The Nuremberg Palace of Justice (Justizpalast) is a building complex in Nuremberg, Bavaria, Germany. It was constructed from 1909 to 1916 and houses the appellate court (Oberlandesgericht), the regional court (Landgericht), the local court (Amtsgericht) and the public prosecutor's office (Staatsanwaltschaft). The Nuremberg Trials Memorial (Memorium Nürnberger Prozesse) is located on the top floor of the courthouse. The International Nuremberg Principles Academy has been housed on the ground floor of the east wing since 2020.

==Nuremberg trials==

The building was chosen as the location of the Nuremberg trials (1945–1949) for the main surviving German war criminals of World War II because it had survived the war in relatively good condition despite severe bombing raids, was large enough, and included a large prison complex.

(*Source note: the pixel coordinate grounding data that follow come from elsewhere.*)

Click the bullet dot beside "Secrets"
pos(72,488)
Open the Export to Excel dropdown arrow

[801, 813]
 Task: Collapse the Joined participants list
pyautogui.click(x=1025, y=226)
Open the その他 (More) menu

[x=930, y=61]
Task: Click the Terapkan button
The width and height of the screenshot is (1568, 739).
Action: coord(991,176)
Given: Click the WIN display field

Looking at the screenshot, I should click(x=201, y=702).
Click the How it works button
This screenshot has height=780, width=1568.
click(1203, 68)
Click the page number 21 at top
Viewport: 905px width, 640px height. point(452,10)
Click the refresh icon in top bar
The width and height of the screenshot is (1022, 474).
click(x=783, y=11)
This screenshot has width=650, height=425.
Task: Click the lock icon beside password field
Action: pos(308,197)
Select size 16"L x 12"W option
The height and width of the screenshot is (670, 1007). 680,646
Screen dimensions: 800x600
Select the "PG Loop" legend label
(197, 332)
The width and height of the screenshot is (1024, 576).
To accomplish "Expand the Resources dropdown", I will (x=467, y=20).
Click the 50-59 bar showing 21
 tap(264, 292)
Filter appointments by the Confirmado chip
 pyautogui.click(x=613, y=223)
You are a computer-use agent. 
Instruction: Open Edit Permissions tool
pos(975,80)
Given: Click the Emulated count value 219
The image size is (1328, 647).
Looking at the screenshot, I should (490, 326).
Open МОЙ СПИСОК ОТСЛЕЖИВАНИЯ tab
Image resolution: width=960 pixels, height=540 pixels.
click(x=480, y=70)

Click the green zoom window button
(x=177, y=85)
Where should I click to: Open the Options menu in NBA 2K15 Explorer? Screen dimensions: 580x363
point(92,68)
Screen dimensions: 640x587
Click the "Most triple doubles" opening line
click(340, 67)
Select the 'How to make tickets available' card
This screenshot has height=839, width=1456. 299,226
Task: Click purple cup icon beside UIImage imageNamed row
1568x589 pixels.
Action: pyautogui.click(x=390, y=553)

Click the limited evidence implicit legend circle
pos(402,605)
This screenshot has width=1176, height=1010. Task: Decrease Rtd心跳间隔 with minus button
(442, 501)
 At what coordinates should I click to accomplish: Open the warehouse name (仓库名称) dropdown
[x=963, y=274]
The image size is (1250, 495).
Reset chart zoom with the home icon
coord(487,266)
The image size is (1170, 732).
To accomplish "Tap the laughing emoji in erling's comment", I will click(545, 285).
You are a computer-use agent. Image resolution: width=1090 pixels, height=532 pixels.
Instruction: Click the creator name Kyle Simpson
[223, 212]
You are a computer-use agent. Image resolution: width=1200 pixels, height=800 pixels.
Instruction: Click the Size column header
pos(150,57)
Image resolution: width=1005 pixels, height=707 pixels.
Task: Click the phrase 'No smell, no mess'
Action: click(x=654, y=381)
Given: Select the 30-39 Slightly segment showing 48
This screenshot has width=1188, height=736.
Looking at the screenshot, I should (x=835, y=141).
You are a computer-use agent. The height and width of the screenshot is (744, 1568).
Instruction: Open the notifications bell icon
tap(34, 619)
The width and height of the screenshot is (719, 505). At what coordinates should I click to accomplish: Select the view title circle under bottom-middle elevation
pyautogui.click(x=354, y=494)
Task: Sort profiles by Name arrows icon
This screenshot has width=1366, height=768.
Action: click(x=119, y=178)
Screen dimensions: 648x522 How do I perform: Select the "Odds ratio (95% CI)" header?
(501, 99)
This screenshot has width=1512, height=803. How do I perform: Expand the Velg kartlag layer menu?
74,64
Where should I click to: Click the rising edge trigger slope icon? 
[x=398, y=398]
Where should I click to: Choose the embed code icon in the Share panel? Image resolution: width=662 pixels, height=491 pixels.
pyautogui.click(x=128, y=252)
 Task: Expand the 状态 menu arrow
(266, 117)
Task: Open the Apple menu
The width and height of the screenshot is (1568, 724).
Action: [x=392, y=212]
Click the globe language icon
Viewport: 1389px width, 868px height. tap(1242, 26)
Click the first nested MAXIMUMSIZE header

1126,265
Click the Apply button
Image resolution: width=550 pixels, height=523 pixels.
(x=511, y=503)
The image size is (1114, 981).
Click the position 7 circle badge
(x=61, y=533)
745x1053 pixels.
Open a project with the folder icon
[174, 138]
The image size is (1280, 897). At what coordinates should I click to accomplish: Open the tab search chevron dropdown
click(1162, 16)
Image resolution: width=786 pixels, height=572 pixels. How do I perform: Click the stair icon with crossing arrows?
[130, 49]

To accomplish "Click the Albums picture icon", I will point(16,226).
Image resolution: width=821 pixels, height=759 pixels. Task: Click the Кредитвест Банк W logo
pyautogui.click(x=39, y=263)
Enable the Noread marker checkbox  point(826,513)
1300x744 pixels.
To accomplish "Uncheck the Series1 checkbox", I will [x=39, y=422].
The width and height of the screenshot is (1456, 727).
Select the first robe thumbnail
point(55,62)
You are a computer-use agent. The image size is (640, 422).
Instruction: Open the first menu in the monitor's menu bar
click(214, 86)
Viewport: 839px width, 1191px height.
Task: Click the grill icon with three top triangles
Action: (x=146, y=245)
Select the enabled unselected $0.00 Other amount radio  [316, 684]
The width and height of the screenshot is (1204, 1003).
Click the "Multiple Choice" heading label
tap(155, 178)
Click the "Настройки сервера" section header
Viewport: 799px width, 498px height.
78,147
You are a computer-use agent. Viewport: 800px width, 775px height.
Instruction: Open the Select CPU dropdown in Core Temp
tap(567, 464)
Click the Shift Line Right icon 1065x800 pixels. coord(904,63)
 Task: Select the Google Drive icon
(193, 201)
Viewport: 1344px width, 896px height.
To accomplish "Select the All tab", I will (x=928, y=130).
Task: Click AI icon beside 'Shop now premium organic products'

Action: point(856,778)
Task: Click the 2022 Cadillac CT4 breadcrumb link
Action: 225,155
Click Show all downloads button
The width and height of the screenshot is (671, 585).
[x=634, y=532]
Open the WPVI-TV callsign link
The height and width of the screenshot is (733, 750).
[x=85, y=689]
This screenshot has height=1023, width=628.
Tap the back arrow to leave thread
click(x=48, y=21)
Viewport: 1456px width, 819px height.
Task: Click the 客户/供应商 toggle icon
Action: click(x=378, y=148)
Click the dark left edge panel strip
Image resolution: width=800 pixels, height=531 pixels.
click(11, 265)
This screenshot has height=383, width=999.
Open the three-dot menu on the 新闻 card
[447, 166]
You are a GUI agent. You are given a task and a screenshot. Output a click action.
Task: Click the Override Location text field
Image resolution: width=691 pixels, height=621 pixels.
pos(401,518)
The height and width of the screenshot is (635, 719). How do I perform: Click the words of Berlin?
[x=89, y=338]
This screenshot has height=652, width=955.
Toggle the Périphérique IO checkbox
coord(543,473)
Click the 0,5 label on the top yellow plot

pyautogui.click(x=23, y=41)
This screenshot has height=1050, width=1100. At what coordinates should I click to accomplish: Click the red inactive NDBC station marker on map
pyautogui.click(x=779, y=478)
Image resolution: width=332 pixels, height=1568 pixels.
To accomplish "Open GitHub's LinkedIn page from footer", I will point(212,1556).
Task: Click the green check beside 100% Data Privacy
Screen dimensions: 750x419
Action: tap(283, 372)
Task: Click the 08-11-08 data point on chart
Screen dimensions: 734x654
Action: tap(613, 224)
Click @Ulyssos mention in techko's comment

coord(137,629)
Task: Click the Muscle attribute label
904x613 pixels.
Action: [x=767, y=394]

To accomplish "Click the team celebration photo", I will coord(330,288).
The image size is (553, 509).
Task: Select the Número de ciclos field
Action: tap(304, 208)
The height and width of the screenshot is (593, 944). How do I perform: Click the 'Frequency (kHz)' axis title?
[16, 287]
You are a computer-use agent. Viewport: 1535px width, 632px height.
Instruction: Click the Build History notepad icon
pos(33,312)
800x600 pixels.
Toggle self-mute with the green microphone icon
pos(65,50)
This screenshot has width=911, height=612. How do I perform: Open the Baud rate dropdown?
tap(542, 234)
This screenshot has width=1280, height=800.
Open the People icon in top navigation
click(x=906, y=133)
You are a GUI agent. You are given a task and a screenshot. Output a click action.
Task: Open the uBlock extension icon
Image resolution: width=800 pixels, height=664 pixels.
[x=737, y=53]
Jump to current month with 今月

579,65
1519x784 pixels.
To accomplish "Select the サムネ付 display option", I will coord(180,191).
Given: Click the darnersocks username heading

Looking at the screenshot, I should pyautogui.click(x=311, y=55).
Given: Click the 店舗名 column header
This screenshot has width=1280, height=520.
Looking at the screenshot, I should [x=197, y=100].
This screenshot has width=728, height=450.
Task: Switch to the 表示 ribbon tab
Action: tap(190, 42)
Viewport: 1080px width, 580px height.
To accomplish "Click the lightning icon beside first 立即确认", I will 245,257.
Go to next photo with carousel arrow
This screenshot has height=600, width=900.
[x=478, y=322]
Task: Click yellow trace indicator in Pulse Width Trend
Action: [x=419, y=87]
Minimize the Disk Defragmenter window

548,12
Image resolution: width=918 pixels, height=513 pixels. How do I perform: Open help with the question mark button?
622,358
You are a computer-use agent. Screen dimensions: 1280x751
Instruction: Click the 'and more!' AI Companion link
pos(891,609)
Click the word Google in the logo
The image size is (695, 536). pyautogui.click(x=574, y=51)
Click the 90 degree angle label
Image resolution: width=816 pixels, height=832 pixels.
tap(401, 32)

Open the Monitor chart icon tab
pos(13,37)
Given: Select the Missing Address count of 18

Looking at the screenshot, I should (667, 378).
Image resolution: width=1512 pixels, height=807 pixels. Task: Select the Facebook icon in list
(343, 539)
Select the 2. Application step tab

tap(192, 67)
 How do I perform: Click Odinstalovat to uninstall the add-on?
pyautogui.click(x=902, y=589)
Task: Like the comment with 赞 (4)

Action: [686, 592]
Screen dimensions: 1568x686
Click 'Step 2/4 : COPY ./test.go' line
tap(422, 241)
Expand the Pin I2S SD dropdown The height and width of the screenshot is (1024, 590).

The choice of the city of Nuremberg was also symbolic as the Nazi Party had held its large Nuremberg rallies in the city.

Beginning in 2000, courtroom 600 could be visited by tourists on weekends. It was still used for court hearings until 2020, since when criminal trials of Nuremberg-Fürth Regional Court have been held in modern courtrooms constructed on the west side of the complex.

In 2010, Courtroom 600 was rebuilt as the Nuremberg Trials Memorial, sponsored by the Nuremberg Municipal Museums. Since 2022, a media installation creates a virtual illusion of the courtroom at the time of the Nuremberg trials.